Hillary Clinton secured Democratic Party’s U.S. presidential nomination on Tuesday to become the first woman to head the ticket of a major party in U.S. history.
In a symbolic show of party unity, Clinton’s former rival, U.S. Senator Bernie Sanders of Vermont, told the chairwoman from the convention floor that Clinton, 68, should be selected as the party’s nominee at the dramatic climax of a state-by-state roll call at the Democratic convention in Philadelphia.
Capping nearly a quarter century in public life, Clinton will become the party’s standard-bearer against Republican nominee Donald Trump in the Nov. 8 election when she accepts the nomination on Thursday.
“If there are any little girls out there who stayed up late to watch, let me just say: I may become the first woman president, but one of you is next,” Clinton told the convention via a video satellite link.
 
In nominating Clinton, delegate after delegate made the point that the selection of a woman was a milestone in America’s 240-year-old history.
U.S. women got the right to vote in 1920 after ratification of the 19th Amendment to the Constitution.
Clinton’s husband, former President Bill Clinton, portrayed her in a speech to the convention as a dynamic force for change as he made a case for her White House bid.
“Hillary is uniquely qualified to seize the opportunities and reduce the risks we face, and she is still the best darn change-maker I have ever known,” he said, hitting back at Republican arguments she is a Washington insider tied to the status quo.
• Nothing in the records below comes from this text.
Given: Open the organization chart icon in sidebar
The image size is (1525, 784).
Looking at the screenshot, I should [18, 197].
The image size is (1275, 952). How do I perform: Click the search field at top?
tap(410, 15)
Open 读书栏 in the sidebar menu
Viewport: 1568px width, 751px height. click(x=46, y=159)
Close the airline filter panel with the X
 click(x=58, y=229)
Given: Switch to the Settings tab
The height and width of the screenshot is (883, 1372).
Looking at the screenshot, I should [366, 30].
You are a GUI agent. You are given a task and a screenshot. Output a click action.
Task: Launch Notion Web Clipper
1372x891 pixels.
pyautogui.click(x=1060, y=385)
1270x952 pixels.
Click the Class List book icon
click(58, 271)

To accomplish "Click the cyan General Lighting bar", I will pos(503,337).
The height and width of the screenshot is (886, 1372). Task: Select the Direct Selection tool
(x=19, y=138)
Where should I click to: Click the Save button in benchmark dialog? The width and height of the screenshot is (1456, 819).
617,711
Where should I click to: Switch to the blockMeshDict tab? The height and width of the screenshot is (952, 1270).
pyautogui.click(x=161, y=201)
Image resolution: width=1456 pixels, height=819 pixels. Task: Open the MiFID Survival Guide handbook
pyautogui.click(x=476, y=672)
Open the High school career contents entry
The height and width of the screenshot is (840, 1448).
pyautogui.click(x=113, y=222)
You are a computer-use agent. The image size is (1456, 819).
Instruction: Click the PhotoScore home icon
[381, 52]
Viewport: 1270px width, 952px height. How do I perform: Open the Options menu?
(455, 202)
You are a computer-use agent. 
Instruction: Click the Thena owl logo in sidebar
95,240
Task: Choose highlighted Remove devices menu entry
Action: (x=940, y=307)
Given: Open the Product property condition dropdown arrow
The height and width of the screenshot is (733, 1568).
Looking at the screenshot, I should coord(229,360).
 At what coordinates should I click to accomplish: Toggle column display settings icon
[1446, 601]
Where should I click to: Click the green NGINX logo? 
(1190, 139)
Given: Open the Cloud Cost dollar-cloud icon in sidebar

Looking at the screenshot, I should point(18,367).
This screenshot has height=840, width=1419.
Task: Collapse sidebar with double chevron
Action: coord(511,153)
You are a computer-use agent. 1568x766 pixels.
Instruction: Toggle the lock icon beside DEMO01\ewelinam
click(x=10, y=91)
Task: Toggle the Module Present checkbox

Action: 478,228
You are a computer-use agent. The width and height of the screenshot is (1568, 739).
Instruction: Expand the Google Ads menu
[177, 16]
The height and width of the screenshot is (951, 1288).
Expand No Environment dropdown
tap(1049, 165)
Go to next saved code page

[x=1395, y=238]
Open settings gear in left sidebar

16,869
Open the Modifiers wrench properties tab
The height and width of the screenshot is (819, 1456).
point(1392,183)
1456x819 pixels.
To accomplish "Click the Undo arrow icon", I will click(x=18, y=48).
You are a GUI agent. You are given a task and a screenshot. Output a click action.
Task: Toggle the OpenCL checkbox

The Democratic nominee, who promises to tackle income inequality, tighten gun control and rein in Wall Street if she becomes president, is eager to portray Trump, a businessman and former reality TV show host, as too unstable to sit in the Oval Office.
Trump, 70, who has never held elective office, got a boost in opinion polls from his nomination at the Republican convention last week.
He had a two-point lead over Clinton in a Reuters/Ipsos opinion poll released on Tuesday, the first time he has been ahead since early May.
Sanders has endorsed Clinton, but some of his supporters protested in Philadelphia against the party leadership’s apparent backing of her during the Democratic primary fight.
Sections of the convention hall were left conspicuously unpopulated as delegates from strongly pro-Sanders delegations, including California, walked out after Sanders moved that Clinton be named the nominee.
Earlier on Tuesday, delegates from South Dakota had given Clinton 15 votes, formally ensuring that she had more than the 2,383 votes needed to win the nomination. She emerged with a total of 2,842 votes to Sanders’ 1,865.